In 2005, when many financial analysts were bullish on the housing market and predicting higher increases in home prices, Naroff was offering a darker forecast. "We had just gotten out of the dot-com bubble," he says, referring to the collapse of the overvalued tech sector in the early 2000s. "I was telling myself this looks more like a dot-com bubble than a housing market that's sustainable."
For his perspicacity, Naroff was picked by Bloomberg News as 2008's top forecaster of the U.S. economy and in the same year received the prestigious Lawrence R. Klein Award for Blue Chip Forecast Accuracy from Arizona State University. This followed similar recognition by the National Association for Business Economics, USA Today, and MSNBC.com.
The Bloomberg citation noted that he'd been perfect in predicting the unemployment rate and GDP growth for the first quarter of 2008. He was slightly off on the twelve-month inflation rate from 2007 to 2008. He said it would be 3.9 percent; it turned out to be four. "The point in good forecasting," Naroff says, "is to see when there are things that are excesses, when there are bubbles, when there are things out of whack."

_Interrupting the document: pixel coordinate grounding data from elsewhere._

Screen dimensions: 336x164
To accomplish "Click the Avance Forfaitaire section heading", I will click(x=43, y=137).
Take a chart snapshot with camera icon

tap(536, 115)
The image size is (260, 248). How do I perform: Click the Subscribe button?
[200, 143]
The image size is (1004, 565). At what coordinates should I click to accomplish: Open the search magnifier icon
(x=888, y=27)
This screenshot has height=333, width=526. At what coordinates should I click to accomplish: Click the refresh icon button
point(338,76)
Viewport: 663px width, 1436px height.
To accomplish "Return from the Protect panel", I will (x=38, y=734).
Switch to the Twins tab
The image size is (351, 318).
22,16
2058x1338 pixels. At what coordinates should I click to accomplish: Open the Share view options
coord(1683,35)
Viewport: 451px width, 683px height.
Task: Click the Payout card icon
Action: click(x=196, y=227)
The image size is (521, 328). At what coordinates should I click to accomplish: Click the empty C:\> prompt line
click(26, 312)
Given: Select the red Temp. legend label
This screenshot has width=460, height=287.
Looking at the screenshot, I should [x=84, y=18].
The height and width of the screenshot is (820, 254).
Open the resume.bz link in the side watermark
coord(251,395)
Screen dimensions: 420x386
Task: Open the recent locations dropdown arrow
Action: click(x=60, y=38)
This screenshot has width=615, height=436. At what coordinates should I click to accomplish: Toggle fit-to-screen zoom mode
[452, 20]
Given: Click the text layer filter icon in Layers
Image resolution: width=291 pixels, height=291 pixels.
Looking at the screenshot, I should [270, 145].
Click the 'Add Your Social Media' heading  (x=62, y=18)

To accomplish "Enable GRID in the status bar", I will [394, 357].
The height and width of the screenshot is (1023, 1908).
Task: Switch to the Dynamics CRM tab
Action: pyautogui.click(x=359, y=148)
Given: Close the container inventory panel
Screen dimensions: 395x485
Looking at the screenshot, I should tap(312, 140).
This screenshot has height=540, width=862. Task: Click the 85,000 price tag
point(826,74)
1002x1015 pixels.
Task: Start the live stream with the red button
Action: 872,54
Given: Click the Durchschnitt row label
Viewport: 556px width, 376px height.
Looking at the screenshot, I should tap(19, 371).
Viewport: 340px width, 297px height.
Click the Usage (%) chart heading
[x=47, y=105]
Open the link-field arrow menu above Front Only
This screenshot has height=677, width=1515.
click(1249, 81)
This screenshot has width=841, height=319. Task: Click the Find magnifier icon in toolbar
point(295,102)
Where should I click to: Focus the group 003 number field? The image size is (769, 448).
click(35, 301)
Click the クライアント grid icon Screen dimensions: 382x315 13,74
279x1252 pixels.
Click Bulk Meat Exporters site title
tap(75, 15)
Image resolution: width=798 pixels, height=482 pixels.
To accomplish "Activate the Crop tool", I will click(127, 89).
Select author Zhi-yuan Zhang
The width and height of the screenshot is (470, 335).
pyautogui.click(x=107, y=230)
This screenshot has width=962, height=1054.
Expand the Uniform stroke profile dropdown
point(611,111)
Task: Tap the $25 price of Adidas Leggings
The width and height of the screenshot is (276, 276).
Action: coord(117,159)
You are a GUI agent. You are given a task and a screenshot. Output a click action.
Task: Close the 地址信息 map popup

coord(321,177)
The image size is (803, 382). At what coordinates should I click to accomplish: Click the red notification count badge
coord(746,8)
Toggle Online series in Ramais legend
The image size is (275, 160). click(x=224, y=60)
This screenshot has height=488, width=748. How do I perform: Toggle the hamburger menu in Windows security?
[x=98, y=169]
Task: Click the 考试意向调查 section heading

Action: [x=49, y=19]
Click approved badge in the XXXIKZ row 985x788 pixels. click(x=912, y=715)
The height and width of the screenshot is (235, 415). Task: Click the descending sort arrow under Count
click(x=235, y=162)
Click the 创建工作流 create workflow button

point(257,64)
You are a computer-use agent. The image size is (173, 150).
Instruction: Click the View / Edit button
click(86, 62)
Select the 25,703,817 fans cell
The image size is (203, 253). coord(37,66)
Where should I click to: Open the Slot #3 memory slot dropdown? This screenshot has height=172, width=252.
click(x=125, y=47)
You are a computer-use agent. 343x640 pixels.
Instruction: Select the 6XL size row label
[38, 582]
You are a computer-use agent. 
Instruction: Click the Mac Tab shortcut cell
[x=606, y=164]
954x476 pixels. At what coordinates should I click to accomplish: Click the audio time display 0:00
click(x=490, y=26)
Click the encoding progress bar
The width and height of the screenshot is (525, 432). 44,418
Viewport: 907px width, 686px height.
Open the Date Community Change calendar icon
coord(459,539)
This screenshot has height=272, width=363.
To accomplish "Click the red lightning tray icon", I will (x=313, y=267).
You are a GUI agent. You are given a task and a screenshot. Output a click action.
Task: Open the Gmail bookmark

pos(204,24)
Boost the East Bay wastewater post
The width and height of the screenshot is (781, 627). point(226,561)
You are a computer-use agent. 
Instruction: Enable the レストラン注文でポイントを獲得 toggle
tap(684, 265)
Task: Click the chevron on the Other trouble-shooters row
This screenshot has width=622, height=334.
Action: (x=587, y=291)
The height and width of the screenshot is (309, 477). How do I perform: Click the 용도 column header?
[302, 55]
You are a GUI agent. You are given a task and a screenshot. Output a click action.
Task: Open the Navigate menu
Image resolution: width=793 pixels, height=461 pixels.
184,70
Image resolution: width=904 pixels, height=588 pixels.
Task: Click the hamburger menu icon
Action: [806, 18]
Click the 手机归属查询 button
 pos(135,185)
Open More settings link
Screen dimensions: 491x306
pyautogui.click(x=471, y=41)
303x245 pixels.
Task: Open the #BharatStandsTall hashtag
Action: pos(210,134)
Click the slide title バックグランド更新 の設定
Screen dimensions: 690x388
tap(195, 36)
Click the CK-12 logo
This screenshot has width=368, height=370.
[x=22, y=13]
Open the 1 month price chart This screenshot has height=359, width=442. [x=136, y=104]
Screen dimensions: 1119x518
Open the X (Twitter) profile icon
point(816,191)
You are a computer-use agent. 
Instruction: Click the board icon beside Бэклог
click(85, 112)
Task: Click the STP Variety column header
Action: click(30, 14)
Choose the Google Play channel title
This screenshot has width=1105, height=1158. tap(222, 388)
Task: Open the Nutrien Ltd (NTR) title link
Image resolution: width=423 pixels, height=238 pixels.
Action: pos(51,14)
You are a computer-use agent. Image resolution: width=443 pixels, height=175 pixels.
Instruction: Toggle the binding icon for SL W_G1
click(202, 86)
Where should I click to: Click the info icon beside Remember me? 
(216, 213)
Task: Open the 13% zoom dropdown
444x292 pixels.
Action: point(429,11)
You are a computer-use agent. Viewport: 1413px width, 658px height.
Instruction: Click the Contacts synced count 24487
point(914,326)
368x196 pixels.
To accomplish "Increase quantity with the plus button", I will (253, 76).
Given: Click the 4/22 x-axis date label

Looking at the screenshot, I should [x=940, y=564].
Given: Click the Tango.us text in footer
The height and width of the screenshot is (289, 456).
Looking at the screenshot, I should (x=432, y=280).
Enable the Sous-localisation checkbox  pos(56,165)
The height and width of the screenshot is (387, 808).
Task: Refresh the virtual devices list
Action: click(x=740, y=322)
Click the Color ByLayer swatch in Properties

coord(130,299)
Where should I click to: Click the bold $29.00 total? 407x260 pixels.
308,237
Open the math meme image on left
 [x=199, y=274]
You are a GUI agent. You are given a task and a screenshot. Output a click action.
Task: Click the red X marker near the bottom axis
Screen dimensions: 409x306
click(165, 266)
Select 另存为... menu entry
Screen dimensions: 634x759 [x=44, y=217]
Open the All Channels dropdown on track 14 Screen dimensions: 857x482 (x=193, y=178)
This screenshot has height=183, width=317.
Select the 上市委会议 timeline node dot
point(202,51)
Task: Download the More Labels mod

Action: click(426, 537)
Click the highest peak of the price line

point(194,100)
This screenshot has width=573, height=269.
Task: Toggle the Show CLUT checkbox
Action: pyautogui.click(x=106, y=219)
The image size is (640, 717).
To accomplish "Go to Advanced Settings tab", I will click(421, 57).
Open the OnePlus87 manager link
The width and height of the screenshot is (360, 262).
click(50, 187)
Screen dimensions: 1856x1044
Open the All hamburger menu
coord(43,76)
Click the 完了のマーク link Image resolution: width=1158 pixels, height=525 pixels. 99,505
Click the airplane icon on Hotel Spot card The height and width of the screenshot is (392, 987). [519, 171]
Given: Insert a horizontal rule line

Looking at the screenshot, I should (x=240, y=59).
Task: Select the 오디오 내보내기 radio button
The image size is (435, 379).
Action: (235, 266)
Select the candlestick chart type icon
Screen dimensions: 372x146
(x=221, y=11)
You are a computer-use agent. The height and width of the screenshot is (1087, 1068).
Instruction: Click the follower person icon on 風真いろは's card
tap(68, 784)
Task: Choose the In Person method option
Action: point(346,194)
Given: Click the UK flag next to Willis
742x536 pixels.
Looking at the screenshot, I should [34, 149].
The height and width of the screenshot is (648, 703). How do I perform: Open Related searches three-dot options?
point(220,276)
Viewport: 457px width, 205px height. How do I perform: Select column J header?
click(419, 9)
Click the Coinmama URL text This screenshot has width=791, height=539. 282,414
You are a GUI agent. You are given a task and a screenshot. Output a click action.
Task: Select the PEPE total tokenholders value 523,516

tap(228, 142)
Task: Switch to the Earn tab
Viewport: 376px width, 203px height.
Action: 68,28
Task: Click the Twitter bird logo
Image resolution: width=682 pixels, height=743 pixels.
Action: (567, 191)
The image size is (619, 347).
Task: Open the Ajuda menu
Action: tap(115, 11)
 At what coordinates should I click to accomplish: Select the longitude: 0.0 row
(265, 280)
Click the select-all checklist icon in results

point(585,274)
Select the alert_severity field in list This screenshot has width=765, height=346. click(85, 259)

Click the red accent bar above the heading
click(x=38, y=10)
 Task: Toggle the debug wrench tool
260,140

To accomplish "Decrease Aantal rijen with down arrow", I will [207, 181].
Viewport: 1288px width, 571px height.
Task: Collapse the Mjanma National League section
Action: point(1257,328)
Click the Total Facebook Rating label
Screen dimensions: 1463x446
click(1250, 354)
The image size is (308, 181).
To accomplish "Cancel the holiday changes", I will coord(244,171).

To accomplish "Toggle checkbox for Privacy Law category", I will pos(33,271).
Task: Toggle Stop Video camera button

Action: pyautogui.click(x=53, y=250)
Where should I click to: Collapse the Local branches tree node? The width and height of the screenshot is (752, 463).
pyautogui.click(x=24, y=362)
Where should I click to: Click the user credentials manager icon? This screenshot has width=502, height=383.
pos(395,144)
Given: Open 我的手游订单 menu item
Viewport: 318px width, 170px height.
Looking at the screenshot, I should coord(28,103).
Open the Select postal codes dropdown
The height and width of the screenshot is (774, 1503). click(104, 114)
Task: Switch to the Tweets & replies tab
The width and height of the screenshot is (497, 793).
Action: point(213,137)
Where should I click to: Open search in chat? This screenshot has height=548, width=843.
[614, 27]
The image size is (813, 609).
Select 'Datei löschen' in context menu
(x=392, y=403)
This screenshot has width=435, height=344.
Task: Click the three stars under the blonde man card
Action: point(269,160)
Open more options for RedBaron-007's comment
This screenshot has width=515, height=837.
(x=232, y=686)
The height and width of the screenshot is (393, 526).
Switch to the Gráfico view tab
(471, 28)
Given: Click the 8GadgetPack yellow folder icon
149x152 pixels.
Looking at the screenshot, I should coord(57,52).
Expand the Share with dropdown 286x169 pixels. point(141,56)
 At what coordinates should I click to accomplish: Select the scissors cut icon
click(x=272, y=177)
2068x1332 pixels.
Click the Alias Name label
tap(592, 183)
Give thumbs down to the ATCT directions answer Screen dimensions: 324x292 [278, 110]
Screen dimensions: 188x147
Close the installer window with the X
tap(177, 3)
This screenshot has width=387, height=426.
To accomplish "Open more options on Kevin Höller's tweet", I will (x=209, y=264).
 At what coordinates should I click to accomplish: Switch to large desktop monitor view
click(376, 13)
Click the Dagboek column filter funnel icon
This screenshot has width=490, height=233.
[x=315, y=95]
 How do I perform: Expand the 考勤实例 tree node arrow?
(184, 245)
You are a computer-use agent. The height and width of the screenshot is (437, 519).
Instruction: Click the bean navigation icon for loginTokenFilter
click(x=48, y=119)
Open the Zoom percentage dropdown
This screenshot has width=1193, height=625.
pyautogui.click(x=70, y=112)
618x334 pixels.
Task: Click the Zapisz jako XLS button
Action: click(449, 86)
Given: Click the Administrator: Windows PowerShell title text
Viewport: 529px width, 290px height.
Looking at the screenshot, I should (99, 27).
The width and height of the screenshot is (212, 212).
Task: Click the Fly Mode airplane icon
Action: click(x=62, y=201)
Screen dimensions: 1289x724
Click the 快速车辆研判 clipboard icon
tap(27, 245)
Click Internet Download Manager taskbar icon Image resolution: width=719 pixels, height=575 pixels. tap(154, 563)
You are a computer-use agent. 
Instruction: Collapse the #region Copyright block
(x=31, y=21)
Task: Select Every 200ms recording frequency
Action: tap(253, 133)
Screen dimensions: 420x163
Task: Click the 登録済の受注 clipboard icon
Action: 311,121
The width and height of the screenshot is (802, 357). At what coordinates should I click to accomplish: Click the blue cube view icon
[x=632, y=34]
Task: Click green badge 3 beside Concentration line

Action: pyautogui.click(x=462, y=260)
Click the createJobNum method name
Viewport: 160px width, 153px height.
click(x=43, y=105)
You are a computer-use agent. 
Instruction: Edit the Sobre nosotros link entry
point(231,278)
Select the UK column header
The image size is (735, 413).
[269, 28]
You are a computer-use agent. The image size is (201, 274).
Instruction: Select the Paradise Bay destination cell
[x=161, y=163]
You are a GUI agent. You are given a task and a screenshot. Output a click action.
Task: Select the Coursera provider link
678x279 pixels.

Naroff runs Naroff Economic Advisors out of his home in Holland, Pennsylvania, just north of Philadelphia. He is also chief U.S. economist for TD Bank. Living somewhere other than New York City, he says, gives him a healthy separation from Wall Street investors whose fortunes over the last few years depended on housing prices rising further. "If you're there hearing from all the traders, 'This thing can go on for a long time,'" he explains, "you have a tendency to take that as information that's got some validity. If you're not hearing that, you're asking the question, 'How the heck can this go on for any longer?'"Naroff says the trick to good economic forecasting is something that can't be quantified: good judgment. "Judgment plays a huge role in forecasting," he says. His own predictions, he believes, tend to be conservative. According to Naroff, his edge is that he is unafraid to go out on a ledge and stay there. "At first [my forecast] may look like it's really negative because it's so much lower than everyone else's," he says. "Then six months later everyone is below me, and I haven't moved."
But Naroff adds that you didn't really need excellent judgment or great insight to recognize a few years ago that a housing collapse was bound to happen. He remembers being in Arizona in 2005 and learning that house prices there had risen 40 percent over the previous year. Amazingly, analysts were expecting them to rise another 30 percent in the current year. "To think that prices can rise in value by double digits—even if it's a house—for an extended period of time is unrealistic," Naroff says. "The merry-go-round had to stop."
As for the future, he remains cautious. He thinks consumers will start spending again as they become adjusted to the recession, which should lead to a five- to six-percent growth rate in 2009 going into 2010. But then, he says, reality will set in and growth will flatten out to roughly 2.5 percent for the next five years. Naroff calls that "mediocre growth": by no means a recession, but below what it's been for the last several years.
"Maybe we can sustain our standard of living," he says. "But this isn't going to improve our standard of living. It's slow but steady."